Thesis for the degree of Candidate of Sciences (CSc)

State registration number

0418U001000

Applicant for

Specialization

  • 10.02.04 - Германські мови

03-10-2018

Specialized Academic Board

Д 26.054.04

Essay

The thesis presents the study of nominative, communicative, and pragmatic aspects of the speaker’s tactile behaviour in the English fictional discourse. The thesis regards the speaker’s tactile behaviour as one or more nonverbal physical contact actions (touches), performed by speakers with their hands or other body parts, pragmatically and functionally loaded in view of lingual and extralingual features of the communicative moment. The study analyses existing cultural, social, psychological, and communicative classifications of touches, as well as elaborates the semiotic one, which distinguishes five groups of touches: emblems, illustrators, regulators, tactile emotional expressions and tactile adaptors each having its specific functions and communicative potential within the speakers’ semiotic interaction. The thesis uses a range of the relevant methods to analyse means designating the speaker’s (the character’s) tactile behaviour in the English fictional discourse. Applying the modular method, the study employs the tacesic module as its basic structural unit, defined as a part of the contemporary English fictional discourse containing at least one nomination of touch. The typology of tacesic modules considers nominative, locative, functional and modus criteria. In the contemporary English fictional discourse the components of tacesic modules, i.e. the subject of touch, the instrument of touch, the object of touch, the tactile action and contact, active and passive tactile experience, as well as tactile interaction of the speakers are mainly verbalized by means of tacesic words (words naming touch) belonging to different parts of speech.
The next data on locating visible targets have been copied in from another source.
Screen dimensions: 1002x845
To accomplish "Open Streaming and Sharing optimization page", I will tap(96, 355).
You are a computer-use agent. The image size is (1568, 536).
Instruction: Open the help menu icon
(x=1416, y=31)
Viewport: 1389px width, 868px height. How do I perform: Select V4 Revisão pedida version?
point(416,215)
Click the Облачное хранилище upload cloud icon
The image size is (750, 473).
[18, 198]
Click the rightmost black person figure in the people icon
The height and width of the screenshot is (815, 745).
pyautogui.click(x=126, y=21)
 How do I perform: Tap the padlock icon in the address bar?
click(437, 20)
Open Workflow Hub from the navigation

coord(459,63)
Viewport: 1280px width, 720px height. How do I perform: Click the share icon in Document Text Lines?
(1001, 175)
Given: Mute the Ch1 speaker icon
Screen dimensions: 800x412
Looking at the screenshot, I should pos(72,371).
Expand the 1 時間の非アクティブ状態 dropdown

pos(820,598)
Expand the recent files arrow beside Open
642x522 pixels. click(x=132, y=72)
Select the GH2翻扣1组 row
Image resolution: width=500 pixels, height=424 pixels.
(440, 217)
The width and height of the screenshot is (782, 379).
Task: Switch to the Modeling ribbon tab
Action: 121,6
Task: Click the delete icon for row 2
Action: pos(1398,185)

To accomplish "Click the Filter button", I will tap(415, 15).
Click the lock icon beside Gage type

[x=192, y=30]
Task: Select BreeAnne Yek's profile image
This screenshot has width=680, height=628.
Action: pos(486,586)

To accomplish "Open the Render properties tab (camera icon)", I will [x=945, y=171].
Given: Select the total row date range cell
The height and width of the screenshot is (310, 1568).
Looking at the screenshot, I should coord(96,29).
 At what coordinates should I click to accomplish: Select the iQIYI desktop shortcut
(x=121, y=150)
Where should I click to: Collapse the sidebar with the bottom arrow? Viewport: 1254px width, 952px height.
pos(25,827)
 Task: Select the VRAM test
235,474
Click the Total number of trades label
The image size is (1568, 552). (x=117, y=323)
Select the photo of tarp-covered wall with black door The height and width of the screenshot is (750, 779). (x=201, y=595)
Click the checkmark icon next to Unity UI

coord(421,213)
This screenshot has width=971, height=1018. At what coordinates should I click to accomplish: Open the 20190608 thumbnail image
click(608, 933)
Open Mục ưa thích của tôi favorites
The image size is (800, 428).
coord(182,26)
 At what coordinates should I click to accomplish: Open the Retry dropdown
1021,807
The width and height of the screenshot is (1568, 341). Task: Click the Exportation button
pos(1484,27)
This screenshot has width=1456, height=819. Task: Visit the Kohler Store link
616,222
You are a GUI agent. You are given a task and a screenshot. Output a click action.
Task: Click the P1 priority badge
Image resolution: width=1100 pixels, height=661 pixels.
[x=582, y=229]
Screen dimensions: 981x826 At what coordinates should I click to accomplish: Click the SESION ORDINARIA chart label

The study reveals that the combination of tacesic and other nonverbal modules is influenced by both external and internal factors. The former include the directivity factor, the harmony factor and the equilibrium factor, the latter being manifested in a specific interplay of the key parameters of the speaker’s nonverbal signals, verbalized in the fictional discourse. The thesis covers the issue of pragmatic functions served by tacesic nominations. There are six of them including cognitive, deictic, adaptive, regulatory, emotive and illocutionary functions. The study reveals that the speakers of different communicative styles demonstrate different tactile behaviour models from the point of view of fascination.